Hey everyone. I'm sorry I haven't been on much, but things are still busy and I've been sick and worn out!
I need your thoughts on something... A really good friend at work has been planning my work baby shower for about a month now. She and I (when asked) have told a few people that she's working on it. Well, another coworker, Miss B, asked me about it and told her that the friend is working on and to see her about it. Well, she did not do this and has asked three other people to help out with the shower. Mind you, I'm really not close to these four ladies and one of them has not offered the first congratulations or acknowledgment of my pregnancy (she also doesn't like friend). The three others are ladies I speak to in passing or for just work things. Honestly, I really don't know them and they don't know me. So they have started planning things and completely left my friend out of it. While it's very nice that they want to do this and I appreciate it so much, I am so disappointed that they are not including my friend. She has been so excited about doing this for me and we've already picked out decorations and things. I know it upset her, but now she says it's fine. She's not one to make waves and I don't want to say anything to the others that would make her uncomfortable. She feels like she got the shaft and is okay with letting them plan, but only because she's outnumbered. So my question is should I tell Miss B to be sure to include friend in the planning since she has already put so much effort into it (I'm talking decorations, menu, cake...) or should I just let it be? And aside from that, would any of you feel weird if people you barely knew threw you a shower? I definitely feel weird about it, but am appreciative of their kindness towards me.

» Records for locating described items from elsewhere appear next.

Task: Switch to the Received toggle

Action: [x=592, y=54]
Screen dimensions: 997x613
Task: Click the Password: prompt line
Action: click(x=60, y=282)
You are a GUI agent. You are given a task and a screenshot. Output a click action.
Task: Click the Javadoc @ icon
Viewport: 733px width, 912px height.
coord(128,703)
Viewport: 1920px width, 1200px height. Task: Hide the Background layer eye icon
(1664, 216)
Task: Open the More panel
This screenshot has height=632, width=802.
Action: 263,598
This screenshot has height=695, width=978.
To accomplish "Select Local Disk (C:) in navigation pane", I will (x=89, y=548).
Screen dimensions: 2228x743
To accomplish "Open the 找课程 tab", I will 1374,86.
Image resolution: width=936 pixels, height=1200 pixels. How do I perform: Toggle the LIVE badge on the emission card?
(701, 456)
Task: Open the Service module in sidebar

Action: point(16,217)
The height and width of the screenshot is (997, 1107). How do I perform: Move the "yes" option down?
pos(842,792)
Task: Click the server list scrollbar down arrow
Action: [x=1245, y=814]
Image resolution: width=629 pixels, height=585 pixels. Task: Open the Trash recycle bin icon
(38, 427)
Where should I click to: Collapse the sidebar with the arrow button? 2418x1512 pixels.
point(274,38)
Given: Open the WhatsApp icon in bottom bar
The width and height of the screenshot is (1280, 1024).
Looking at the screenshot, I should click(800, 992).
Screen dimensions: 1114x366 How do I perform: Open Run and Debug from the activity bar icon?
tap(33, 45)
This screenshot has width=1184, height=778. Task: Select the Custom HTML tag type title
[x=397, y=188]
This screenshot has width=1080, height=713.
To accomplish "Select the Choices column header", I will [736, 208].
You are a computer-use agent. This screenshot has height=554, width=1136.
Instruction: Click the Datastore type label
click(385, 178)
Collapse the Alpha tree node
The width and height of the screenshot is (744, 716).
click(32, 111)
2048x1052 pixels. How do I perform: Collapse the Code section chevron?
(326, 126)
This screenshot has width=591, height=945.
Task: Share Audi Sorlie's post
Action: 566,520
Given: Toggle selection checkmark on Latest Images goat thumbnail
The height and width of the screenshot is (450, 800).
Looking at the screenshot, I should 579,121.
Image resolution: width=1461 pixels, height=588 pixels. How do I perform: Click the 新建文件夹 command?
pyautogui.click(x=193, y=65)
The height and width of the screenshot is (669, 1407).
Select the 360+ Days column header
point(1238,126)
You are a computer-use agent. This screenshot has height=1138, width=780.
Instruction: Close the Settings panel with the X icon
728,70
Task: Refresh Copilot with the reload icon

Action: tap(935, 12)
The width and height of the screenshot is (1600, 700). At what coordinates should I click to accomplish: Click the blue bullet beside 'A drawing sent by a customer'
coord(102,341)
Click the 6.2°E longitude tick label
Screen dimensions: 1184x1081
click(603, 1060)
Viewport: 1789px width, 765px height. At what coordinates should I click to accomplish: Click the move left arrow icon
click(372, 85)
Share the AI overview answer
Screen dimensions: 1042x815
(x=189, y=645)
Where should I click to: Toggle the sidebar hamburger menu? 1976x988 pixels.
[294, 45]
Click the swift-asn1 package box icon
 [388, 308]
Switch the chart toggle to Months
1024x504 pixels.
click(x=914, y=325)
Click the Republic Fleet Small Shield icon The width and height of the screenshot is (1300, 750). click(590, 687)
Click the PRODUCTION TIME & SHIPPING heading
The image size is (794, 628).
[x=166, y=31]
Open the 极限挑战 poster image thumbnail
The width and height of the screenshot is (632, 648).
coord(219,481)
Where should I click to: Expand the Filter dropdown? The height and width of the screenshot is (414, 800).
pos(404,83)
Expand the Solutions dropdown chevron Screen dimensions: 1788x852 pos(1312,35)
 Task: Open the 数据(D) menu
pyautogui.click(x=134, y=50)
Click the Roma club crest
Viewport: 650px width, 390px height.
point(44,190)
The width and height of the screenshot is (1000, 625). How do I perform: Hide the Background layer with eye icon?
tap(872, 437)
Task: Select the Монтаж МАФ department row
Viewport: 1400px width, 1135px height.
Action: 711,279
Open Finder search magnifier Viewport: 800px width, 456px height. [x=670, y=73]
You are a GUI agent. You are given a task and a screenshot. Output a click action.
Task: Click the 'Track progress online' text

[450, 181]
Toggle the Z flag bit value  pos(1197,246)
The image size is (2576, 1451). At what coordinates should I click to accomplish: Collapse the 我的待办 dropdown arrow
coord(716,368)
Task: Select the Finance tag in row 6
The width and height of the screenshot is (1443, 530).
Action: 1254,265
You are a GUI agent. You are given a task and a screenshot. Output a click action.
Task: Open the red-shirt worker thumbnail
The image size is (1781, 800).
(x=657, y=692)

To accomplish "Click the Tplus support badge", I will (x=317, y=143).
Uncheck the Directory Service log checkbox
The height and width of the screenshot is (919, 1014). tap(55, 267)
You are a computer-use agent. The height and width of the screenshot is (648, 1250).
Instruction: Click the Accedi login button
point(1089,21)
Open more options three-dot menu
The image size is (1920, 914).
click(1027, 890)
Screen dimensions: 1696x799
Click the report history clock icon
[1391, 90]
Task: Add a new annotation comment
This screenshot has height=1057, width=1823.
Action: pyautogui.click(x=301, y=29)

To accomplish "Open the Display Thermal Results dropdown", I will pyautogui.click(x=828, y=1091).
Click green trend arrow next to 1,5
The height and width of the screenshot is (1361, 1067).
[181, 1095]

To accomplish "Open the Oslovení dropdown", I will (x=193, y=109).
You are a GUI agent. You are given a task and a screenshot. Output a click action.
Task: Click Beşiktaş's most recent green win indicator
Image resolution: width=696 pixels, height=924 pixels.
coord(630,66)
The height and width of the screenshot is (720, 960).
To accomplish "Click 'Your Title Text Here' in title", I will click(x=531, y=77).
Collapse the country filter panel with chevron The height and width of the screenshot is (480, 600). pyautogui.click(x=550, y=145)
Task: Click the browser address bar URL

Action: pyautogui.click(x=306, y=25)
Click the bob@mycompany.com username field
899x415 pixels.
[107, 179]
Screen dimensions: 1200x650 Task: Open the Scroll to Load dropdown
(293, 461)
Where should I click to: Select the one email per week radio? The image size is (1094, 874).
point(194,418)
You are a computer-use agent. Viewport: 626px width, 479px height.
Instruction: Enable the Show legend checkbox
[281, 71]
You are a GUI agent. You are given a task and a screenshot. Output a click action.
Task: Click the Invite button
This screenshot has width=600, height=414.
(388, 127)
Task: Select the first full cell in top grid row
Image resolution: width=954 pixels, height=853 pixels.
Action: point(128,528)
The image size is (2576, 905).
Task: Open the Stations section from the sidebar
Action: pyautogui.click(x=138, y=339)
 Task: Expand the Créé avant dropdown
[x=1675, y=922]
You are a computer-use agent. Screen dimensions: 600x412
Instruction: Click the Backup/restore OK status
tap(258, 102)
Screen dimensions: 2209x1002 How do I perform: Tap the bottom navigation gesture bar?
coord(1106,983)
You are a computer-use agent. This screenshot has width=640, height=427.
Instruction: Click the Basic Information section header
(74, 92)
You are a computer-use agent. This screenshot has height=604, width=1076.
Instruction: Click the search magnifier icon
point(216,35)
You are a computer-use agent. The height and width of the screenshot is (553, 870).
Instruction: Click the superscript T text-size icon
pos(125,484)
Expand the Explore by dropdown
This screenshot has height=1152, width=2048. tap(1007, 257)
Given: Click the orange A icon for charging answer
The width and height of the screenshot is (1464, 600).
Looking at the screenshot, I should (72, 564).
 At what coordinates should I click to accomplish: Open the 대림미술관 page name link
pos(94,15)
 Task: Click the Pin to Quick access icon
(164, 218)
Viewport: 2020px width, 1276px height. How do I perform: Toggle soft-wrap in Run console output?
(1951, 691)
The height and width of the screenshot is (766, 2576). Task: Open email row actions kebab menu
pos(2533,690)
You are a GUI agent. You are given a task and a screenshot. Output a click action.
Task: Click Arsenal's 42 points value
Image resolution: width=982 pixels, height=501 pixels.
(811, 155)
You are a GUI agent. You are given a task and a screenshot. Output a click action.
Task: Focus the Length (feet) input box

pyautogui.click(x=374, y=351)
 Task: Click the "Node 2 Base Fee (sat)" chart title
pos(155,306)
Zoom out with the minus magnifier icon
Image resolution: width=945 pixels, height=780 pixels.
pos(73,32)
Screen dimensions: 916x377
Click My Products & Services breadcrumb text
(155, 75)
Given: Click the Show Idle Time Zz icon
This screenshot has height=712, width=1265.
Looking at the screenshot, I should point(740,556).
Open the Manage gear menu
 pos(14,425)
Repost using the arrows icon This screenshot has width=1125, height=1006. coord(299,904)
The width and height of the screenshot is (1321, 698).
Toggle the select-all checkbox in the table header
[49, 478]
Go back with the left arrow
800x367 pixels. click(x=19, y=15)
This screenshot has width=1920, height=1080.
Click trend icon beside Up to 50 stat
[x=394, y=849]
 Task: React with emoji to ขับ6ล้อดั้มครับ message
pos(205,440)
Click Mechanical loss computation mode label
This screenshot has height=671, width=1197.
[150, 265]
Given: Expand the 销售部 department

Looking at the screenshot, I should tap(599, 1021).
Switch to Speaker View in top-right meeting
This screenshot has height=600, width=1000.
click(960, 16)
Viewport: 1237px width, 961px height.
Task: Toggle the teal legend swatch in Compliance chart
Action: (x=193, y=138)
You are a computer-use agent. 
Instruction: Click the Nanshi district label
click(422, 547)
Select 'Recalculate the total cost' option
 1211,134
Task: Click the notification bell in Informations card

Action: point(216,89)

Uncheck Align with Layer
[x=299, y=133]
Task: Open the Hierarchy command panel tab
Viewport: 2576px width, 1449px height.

Re: Baby Shower Issue (long)
Maybe you could ask the hostesses of your other shower to include your close work friend as a hostess there, so as not to cause problems at work?
Otherwise, I think the only option is for you to tell Miss B flat out that your friend was already making plans and is in charge. And if they're interested in helping her, they should see her.
after my day today...my first reaction is tell Miss B to go away....but I know that is not nice...I think I would do as MrsB2007 suggested and just tell her that someone is already in charge...
Honestly, if I wasn't close to them, I wouldn't feel comfortable with them giving me a shower either.
Your friend needs to tell them what she has already done for you -because they should realize it is easier on them as planners if she already has some things done, anyway, I'd hope.
Sorry this sounds awkward to deal with. But I definitely think your friend should get to do her part she wanted to do to begin with.
That's exactly what I don't want, but she keeps insisting that it's fine. She would rather me not say anything to them and avoid causing any drama. These are some defensive women and there will be some regardless. You know what? My friend is always taking one for the team and I'm not going to let her do that this time. They can help her if they want to but she'll run the show. I wouldn't enjoy myself if she wasn't involved at all. Thanks ladies! I appreciate your advice!